At the end of the eighties and heading into the nineties, Weizmann Institute scientists continued to gain important insights into how interferon acts in the body. Rubinstein and Novick, together with Dr. Batya Cohen, had identified a number of cell receptors for various molecules and they applied the techniques they had developed to the purification of interferon, as well. They cloned the receptor that is common to both interferon alpha and beta and characterized it, showing how interferon activates a specific cascade of events within a cell, leading to the immune response.
Rebif©, the interferon beta-based treatment for MS, entered the market in 1998, following extensive clinical trials by Serono. For 20 years Rebif© was manufactured at Interpharm’s plant in Israel (in 2005, production was moved to Switzerland). Revel and Rubinstein, both of whom served at various times as chief scientist for Interpharm, feel the company made a serious contribution to the Israeli biotechnology industry. A number of Weizmann Institute alumni made careers at Interpharm, and many have now been hired by the largest Israeli drug firm, Teva. Today, interferon beta-based drugs for MS are a $4.6 billion industry, taken by three quarters of those who are treated for the disease (Rebif© alone sold $1.45 billion in 2006).
Meanwhile, Revel’s group continued to explore new applications for interferon beta. In 1995, they discovered that a topical application of interferon in genital herpes is effective in preventing the recurrence of symptoms, and they are continuing to research this use. In addition, interferon beta turned out to be very effective in treating hepatitis C in some Asian populations, and Serono has recently completed clinical trials with Rebif© for this use.

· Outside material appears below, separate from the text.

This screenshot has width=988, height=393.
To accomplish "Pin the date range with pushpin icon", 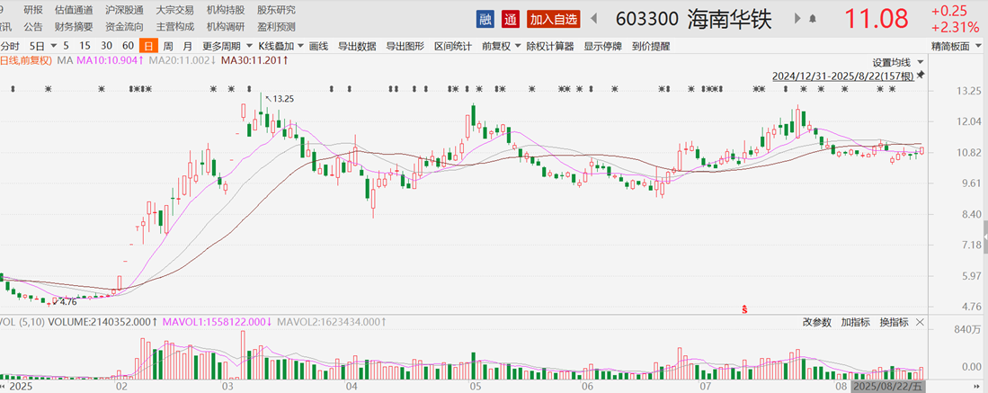I will 920,76.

In 2005, Rubinstein and Novick were awarded the Milstein Award from the International Society for Interferon and Cytokine Research, and Revel was named an honorary member of this Society. Revel also received the Israel Prize in 1999 and the 2004 Emet Prize for his contributions to interferon research and biotechnology. Fifty years since its discovery, Rubinstein and Novick are still making surprising new discoveries about interferon: A recent paper coauthored by Vlaimir Hurgin, Daniela Novick, Ariel Werman and Rubinstein and in collaboration with Charles Dinarello from the University of Colorado showed that interferon gamma often requires a second molecule to exert its antiviral and major immunoregulatory actions. Revel’s group, meanwhile, in addition to pursuing further medical applications for interferon beta, has gone back to one of the two original genes they discovered in 1980, named interleukin-6. Now, Revel and his team believe they can find important medical applications for interleukin-6, possibly in combination with embryonic stem cell technology, to repair the myelin sheaths around nerves, which are disrupted in many neurological diseases.